▸ Exercise brief
Below are the records. Count the lines containing the string "thumbnail", and reply with the number alone.

Source records
________________________________________

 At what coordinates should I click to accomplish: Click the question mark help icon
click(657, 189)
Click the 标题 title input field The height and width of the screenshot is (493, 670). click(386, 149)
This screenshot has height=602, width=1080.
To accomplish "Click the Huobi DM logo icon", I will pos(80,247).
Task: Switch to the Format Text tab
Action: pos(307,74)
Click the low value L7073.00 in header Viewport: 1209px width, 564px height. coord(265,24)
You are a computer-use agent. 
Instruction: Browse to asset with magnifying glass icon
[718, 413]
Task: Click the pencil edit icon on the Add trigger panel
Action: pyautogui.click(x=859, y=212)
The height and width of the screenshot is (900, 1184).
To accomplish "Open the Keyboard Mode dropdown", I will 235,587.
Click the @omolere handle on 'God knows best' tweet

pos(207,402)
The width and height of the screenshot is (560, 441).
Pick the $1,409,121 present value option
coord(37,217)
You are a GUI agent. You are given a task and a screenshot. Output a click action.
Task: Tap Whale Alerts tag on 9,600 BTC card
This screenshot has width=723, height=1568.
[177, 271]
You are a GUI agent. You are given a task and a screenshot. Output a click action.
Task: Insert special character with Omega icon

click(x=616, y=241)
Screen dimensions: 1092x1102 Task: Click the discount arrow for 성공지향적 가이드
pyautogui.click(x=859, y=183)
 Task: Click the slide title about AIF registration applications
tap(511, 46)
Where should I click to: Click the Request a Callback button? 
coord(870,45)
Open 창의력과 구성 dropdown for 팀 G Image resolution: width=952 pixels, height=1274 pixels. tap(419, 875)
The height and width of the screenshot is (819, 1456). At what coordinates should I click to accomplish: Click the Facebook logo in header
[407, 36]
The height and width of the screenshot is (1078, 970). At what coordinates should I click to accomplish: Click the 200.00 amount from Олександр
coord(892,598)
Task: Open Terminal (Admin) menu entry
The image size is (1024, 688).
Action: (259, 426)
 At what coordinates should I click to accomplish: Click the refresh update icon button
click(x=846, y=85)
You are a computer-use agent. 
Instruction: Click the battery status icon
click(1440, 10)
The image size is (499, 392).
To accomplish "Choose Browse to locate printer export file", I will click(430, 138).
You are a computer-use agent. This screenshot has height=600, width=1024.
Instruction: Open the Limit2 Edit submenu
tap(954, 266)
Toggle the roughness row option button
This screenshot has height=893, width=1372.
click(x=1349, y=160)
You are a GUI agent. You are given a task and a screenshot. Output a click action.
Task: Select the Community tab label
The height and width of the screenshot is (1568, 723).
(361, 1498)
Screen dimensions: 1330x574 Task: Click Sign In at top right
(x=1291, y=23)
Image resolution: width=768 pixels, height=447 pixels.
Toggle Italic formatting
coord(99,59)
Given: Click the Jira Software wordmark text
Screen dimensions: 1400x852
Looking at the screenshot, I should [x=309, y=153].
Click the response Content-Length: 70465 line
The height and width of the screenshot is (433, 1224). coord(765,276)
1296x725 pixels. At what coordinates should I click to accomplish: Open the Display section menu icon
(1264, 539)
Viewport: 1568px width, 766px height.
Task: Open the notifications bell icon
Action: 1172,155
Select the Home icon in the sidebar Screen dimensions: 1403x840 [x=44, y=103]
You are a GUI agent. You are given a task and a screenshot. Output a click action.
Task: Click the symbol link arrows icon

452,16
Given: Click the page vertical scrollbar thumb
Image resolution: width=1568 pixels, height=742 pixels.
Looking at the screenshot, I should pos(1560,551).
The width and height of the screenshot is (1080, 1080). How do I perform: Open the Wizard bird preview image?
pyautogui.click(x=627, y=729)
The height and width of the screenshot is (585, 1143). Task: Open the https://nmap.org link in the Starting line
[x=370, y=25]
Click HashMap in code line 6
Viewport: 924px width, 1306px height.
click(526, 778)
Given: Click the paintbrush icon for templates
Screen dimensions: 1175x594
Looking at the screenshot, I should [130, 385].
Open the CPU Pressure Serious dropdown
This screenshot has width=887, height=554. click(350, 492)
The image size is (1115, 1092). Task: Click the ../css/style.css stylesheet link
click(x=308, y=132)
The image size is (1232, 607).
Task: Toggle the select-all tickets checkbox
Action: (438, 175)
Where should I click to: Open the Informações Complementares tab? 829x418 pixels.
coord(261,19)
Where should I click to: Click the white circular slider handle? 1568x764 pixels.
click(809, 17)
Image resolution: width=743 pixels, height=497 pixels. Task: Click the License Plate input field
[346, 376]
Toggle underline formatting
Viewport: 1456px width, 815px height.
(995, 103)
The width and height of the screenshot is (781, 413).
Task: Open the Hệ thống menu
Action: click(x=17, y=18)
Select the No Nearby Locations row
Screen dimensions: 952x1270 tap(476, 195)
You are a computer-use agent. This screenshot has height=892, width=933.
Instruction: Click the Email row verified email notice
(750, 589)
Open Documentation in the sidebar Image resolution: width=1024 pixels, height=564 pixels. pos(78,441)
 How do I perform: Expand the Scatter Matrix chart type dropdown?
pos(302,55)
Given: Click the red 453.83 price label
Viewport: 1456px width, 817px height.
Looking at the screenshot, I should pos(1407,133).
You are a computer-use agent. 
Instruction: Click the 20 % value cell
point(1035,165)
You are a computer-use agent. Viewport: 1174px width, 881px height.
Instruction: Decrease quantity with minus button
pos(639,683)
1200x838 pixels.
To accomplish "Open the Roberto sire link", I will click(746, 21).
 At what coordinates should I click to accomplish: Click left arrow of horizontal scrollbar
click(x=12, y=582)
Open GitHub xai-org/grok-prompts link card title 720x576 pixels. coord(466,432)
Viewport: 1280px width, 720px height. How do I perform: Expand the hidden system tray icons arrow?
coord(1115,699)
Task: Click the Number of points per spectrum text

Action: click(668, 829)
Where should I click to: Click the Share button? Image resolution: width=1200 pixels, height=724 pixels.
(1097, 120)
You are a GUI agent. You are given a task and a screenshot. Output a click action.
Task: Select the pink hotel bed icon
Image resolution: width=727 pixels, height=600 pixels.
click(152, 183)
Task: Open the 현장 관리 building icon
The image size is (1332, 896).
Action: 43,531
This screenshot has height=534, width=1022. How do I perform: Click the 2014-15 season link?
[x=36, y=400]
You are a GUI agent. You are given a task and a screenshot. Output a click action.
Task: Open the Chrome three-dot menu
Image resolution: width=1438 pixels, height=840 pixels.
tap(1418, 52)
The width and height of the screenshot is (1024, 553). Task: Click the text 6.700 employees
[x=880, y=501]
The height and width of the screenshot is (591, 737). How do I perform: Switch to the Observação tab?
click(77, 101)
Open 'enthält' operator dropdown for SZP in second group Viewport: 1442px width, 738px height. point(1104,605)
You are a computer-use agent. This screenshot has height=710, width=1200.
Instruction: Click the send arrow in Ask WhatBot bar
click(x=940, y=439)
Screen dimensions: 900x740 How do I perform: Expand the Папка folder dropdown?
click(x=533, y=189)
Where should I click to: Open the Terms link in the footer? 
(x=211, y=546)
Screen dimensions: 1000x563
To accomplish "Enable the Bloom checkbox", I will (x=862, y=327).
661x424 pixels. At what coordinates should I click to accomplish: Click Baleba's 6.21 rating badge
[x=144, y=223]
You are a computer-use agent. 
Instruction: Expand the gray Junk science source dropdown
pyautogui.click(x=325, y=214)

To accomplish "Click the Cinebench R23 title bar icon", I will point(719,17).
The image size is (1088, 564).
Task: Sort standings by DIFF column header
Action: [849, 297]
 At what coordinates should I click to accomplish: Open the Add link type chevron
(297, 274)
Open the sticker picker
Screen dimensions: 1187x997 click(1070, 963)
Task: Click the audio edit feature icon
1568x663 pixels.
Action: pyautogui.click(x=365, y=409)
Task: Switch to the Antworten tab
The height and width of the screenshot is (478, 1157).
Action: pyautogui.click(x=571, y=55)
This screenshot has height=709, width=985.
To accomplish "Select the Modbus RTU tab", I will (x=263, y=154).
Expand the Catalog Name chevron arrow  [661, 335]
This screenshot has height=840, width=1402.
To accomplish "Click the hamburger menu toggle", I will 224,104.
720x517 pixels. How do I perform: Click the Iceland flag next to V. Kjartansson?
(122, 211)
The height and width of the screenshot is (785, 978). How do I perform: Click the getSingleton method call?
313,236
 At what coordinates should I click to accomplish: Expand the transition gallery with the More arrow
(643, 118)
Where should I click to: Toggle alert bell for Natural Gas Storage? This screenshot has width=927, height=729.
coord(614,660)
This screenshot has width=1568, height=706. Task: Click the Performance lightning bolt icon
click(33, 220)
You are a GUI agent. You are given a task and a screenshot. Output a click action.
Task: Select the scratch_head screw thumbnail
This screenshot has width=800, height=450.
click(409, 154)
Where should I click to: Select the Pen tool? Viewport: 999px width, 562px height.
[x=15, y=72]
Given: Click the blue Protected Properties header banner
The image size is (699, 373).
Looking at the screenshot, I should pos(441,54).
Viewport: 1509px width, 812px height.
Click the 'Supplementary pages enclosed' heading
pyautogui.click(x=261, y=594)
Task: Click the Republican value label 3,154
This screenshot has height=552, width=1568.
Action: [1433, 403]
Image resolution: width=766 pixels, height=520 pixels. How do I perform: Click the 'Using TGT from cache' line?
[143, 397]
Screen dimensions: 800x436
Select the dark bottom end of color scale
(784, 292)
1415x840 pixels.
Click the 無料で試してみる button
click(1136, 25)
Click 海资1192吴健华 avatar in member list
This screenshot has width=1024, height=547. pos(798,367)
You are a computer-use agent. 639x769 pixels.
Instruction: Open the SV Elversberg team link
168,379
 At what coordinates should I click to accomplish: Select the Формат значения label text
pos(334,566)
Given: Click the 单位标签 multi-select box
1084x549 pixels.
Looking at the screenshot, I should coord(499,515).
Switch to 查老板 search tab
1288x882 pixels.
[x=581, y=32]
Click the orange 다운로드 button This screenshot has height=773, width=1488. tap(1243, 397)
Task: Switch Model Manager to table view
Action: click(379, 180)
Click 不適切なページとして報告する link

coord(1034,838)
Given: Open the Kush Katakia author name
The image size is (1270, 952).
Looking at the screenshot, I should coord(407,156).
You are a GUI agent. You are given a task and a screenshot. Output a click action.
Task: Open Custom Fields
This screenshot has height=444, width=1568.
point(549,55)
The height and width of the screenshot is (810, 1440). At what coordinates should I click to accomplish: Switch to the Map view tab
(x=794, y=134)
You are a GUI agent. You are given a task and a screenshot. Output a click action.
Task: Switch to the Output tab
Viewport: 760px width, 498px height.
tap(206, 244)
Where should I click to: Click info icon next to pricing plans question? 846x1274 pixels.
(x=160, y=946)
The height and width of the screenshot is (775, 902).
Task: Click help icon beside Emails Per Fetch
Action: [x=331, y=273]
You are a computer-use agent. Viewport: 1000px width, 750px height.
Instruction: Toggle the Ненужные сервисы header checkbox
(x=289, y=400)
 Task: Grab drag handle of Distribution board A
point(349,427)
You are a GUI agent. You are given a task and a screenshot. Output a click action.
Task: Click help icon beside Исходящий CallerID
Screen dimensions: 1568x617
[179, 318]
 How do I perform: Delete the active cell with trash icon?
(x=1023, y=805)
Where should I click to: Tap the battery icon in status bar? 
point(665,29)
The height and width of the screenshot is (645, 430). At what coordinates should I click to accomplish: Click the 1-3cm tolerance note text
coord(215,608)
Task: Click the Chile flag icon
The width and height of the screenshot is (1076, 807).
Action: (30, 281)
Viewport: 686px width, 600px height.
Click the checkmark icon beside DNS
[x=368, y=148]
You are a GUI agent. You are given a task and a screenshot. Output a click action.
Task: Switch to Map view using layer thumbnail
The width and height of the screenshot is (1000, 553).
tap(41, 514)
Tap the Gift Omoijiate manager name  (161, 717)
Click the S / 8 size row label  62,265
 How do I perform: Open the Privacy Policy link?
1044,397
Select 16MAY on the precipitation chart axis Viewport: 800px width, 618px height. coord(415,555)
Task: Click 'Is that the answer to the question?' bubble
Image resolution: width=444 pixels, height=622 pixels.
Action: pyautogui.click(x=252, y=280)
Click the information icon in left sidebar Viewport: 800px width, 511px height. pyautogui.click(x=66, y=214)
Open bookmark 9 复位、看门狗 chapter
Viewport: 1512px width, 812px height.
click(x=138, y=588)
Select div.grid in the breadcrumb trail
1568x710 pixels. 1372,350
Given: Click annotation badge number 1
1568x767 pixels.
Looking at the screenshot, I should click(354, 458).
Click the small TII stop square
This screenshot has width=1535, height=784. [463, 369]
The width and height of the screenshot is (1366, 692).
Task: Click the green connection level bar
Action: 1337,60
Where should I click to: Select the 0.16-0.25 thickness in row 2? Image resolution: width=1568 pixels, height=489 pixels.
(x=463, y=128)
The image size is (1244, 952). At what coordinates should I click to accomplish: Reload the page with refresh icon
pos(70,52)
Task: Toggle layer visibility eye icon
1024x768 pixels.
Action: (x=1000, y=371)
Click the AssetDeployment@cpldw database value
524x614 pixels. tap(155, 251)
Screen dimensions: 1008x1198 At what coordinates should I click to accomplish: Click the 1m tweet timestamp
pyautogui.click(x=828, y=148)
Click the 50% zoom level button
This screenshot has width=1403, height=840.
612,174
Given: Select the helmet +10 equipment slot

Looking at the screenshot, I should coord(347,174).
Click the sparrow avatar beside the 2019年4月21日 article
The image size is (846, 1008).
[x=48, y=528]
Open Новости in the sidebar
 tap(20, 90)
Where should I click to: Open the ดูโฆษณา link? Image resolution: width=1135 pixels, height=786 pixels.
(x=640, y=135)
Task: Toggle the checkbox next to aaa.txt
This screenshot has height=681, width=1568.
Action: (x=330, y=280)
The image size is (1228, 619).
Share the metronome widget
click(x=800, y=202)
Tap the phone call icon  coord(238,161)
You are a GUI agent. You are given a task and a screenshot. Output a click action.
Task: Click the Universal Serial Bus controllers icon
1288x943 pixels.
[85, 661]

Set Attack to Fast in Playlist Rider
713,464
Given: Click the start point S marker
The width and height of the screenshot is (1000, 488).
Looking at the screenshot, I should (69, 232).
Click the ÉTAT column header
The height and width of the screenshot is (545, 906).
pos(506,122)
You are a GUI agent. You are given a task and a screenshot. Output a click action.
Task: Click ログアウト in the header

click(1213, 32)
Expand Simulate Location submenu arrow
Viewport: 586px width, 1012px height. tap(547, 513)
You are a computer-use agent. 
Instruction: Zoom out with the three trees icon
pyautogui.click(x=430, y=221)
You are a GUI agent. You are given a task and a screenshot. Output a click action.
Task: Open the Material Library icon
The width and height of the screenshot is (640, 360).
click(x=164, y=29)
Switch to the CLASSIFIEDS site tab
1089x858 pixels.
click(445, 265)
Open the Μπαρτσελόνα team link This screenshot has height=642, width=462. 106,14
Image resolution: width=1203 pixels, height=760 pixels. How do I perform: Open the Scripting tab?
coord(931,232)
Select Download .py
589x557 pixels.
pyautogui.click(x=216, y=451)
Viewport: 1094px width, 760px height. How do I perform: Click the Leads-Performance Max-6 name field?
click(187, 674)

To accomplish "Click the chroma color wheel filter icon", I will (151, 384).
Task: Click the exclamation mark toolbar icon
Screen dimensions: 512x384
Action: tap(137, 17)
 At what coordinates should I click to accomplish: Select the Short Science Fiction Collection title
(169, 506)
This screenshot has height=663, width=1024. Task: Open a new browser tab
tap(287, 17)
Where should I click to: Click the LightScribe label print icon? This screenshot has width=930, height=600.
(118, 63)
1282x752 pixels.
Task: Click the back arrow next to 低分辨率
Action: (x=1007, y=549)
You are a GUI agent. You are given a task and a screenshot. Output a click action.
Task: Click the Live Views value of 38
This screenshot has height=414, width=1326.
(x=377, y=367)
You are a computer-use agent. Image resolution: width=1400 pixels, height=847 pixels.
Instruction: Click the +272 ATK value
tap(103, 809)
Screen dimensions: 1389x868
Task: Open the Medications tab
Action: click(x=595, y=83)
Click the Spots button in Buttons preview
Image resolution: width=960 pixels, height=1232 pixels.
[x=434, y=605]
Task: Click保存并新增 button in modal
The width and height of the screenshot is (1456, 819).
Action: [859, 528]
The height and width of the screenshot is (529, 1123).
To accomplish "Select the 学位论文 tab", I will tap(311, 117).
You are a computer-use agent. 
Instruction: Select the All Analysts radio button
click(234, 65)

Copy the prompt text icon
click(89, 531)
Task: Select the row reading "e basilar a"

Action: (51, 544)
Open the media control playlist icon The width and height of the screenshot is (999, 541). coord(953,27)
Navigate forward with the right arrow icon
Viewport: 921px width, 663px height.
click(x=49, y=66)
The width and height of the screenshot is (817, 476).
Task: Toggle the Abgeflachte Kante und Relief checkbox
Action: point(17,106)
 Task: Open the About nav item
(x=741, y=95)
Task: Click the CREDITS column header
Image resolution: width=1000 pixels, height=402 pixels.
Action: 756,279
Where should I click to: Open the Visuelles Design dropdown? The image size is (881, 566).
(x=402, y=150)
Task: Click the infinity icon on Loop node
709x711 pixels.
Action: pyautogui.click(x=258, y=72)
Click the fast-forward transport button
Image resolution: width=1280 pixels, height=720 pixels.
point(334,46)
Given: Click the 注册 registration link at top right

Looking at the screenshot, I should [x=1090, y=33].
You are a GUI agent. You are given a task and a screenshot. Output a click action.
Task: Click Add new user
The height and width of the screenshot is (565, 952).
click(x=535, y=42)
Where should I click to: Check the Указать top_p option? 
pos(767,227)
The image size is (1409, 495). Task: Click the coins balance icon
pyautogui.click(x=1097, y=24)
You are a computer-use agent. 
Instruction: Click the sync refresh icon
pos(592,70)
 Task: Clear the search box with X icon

________________________________________

▸ Exercise solution
2